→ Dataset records
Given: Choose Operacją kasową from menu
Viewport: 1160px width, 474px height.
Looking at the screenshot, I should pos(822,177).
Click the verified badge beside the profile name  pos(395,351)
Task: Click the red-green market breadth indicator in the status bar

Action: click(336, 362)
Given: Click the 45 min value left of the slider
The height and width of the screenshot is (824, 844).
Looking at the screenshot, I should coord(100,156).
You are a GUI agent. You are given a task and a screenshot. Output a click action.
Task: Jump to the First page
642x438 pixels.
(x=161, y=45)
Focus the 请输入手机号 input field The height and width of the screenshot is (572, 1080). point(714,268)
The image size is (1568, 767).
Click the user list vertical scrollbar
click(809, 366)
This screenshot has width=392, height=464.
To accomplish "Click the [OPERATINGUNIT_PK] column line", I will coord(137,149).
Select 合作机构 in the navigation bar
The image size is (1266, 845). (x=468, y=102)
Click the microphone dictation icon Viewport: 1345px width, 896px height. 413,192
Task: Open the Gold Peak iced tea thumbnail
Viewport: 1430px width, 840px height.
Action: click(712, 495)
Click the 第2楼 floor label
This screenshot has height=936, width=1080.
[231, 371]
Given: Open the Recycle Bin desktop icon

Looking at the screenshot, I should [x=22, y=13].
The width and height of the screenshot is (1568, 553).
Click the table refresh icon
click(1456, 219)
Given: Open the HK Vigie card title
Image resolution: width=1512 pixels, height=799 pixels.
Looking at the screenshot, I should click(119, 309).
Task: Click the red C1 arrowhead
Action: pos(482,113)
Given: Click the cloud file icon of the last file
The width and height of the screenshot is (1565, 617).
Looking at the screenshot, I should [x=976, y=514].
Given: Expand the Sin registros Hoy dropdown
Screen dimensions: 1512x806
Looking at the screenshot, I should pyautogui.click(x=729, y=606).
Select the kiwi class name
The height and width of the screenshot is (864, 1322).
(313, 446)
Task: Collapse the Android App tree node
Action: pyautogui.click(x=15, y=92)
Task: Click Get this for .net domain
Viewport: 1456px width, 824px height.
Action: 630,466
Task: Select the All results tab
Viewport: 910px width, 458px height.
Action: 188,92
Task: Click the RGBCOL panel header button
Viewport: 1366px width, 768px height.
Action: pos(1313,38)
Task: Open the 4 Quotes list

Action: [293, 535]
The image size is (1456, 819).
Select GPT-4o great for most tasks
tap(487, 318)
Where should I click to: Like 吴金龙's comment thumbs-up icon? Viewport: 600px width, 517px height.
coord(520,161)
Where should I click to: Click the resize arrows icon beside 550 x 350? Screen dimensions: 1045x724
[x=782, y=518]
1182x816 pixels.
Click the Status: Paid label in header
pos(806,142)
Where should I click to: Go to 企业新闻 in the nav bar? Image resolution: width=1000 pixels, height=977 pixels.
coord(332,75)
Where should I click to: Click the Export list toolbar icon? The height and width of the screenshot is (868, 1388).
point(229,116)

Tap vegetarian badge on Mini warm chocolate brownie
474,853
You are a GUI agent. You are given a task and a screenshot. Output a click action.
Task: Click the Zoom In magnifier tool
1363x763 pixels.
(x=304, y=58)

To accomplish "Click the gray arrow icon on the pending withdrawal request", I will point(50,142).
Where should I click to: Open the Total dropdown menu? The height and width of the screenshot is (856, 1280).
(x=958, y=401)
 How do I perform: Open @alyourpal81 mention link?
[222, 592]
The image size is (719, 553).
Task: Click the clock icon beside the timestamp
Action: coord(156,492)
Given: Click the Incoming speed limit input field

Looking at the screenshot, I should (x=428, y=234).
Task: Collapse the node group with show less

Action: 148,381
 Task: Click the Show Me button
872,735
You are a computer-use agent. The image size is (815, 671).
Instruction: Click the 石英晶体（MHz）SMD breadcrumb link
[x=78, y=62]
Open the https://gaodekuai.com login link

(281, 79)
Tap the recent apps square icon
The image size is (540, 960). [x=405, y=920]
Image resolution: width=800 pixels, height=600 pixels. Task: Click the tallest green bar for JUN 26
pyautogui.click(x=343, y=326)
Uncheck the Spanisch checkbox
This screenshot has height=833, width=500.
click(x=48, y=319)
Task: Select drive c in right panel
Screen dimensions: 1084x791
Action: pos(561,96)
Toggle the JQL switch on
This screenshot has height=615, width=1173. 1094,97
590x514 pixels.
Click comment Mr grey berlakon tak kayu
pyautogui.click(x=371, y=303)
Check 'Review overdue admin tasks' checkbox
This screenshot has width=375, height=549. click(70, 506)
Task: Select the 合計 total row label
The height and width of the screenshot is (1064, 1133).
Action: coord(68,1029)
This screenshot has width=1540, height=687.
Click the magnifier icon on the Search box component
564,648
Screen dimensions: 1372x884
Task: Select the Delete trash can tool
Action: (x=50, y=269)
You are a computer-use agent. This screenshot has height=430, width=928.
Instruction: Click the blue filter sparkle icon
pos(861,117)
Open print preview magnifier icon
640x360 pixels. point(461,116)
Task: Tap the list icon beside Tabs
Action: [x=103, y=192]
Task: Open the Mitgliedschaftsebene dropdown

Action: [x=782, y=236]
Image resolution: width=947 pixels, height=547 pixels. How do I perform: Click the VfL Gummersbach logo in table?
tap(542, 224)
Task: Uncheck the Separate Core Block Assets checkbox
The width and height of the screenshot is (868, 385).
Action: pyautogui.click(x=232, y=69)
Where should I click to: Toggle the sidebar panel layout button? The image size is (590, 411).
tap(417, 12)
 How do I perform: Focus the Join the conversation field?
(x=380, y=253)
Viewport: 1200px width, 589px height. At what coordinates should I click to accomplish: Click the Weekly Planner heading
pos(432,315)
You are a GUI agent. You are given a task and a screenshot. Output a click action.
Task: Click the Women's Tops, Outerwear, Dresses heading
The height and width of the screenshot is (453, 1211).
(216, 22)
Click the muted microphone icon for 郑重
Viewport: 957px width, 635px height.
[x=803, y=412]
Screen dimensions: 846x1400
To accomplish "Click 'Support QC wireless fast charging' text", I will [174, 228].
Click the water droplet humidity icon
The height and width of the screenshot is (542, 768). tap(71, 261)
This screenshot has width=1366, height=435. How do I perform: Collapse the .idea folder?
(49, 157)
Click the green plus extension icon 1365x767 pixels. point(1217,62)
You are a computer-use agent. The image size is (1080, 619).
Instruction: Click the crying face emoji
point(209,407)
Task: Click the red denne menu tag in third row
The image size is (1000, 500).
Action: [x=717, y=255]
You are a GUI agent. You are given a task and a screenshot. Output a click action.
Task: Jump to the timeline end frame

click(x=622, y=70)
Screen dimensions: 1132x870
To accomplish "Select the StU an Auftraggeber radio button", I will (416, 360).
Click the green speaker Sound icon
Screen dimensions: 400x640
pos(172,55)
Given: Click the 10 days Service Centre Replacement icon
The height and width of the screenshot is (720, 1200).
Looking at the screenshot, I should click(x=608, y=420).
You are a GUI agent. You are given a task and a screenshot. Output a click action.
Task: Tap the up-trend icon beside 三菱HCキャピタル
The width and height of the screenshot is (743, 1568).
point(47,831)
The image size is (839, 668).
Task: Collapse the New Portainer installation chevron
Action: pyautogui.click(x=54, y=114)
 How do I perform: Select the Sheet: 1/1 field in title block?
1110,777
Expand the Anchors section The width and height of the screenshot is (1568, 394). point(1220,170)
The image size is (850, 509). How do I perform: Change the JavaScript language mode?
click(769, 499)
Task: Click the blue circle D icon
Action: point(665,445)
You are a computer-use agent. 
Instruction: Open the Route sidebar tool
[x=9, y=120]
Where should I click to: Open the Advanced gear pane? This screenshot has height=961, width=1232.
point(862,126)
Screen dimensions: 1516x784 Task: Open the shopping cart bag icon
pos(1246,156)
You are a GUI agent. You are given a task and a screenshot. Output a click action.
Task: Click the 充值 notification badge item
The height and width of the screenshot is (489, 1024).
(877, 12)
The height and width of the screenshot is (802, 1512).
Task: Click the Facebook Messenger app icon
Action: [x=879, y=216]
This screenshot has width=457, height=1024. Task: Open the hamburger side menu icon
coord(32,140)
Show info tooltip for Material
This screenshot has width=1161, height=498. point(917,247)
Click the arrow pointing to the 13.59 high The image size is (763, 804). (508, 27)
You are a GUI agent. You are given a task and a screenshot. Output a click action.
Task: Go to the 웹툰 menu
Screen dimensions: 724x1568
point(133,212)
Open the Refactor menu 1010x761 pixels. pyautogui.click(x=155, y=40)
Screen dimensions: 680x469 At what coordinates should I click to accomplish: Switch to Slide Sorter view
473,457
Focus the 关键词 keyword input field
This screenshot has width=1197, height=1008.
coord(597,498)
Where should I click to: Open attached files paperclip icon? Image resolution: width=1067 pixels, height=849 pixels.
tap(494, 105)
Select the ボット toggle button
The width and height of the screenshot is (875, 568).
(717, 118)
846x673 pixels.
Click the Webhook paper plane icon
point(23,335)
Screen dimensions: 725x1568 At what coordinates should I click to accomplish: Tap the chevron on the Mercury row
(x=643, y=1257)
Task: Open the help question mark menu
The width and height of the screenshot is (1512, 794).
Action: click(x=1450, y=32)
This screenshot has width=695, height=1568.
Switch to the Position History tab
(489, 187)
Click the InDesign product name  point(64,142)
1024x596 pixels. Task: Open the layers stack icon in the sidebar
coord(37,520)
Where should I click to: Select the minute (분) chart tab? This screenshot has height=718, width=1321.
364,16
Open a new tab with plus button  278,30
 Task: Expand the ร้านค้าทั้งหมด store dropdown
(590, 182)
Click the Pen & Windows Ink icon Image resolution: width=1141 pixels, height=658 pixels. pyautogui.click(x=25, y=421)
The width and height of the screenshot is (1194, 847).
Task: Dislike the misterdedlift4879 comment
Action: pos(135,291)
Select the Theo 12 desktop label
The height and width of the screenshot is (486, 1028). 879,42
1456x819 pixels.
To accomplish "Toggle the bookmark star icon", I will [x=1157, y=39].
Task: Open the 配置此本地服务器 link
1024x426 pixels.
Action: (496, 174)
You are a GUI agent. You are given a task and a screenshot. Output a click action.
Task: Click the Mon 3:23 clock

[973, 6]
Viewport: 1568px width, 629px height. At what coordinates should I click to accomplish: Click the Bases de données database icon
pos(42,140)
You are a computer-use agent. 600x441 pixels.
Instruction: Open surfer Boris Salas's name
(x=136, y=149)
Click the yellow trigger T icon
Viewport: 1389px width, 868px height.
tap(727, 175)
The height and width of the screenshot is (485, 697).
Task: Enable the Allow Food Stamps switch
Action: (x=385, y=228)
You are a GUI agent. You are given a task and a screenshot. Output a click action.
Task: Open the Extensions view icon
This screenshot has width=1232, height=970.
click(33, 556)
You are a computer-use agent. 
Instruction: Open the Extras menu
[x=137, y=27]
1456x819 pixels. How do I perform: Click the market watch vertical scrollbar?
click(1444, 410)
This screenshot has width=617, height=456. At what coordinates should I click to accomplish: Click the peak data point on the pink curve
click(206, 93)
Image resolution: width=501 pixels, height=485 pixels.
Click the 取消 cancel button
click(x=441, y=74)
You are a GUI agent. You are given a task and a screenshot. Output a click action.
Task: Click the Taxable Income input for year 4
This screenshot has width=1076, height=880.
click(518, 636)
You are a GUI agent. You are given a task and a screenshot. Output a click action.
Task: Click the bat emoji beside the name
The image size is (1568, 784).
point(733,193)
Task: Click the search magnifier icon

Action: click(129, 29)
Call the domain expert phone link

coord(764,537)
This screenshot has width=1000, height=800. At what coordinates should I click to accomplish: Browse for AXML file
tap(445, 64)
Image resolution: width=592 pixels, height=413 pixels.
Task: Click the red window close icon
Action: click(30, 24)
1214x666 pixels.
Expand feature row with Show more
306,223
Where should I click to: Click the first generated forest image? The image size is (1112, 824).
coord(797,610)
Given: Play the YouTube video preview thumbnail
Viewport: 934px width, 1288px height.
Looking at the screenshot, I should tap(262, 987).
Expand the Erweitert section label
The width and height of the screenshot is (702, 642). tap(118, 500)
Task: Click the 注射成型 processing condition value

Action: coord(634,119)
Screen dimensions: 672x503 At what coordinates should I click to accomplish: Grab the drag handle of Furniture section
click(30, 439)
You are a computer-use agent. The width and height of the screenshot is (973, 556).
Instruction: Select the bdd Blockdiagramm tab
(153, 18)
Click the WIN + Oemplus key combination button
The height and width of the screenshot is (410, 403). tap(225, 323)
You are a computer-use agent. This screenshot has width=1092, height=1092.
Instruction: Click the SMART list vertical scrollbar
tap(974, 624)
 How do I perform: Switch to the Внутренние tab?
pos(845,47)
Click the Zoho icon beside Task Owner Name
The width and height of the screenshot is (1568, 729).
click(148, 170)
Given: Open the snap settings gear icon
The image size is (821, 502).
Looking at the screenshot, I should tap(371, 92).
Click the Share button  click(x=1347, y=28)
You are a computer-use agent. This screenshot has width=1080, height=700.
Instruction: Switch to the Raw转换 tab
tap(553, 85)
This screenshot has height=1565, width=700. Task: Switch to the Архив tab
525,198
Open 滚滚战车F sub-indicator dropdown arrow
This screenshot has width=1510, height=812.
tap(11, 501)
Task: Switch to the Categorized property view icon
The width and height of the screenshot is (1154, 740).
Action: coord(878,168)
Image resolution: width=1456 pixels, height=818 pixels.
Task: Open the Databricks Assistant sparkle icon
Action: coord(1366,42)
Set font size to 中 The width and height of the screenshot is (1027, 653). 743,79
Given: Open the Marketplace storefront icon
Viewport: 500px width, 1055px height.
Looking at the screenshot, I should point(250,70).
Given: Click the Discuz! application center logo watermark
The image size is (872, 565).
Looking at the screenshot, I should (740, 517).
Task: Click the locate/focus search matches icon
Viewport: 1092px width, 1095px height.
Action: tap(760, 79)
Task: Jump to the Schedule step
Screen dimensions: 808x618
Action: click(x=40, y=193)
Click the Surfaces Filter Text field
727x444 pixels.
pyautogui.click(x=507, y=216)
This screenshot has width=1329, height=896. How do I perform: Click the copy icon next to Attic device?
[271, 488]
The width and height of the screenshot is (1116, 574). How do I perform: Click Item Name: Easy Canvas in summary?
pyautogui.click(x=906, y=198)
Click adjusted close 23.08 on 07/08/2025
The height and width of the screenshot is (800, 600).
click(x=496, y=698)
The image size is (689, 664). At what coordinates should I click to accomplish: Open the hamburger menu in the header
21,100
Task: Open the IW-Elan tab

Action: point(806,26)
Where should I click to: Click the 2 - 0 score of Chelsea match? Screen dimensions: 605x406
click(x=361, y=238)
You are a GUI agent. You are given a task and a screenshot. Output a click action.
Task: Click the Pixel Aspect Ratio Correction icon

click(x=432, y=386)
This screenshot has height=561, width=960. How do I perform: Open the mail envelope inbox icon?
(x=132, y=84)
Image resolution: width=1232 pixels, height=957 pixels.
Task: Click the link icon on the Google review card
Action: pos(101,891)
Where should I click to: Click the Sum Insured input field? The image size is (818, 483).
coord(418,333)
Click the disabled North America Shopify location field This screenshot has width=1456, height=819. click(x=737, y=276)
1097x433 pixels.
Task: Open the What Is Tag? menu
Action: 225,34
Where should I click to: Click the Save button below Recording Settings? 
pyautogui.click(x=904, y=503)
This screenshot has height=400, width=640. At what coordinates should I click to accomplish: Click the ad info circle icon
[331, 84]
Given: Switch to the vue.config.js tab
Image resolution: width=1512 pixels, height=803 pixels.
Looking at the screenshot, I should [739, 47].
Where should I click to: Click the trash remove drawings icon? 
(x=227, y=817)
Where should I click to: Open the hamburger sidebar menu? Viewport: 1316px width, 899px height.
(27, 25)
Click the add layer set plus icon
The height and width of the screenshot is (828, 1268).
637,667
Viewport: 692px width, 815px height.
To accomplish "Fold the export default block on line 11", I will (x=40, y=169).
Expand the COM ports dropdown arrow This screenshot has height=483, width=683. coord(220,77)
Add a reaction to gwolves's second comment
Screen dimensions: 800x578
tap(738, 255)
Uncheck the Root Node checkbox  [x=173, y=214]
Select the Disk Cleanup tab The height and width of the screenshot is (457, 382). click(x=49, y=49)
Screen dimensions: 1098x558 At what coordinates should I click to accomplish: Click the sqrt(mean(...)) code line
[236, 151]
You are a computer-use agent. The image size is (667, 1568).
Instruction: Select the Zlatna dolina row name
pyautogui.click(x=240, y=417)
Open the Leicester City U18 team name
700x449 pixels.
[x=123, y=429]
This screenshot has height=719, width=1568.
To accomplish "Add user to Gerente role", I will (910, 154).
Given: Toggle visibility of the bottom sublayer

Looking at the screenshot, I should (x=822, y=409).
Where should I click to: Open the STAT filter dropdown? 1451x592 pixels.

→ WHAT IS REQUIRED
Count, in the records above, the lines that contain the word "thumbnail"; the answer is that number alone.

→ EXPECTED OUTPUT
2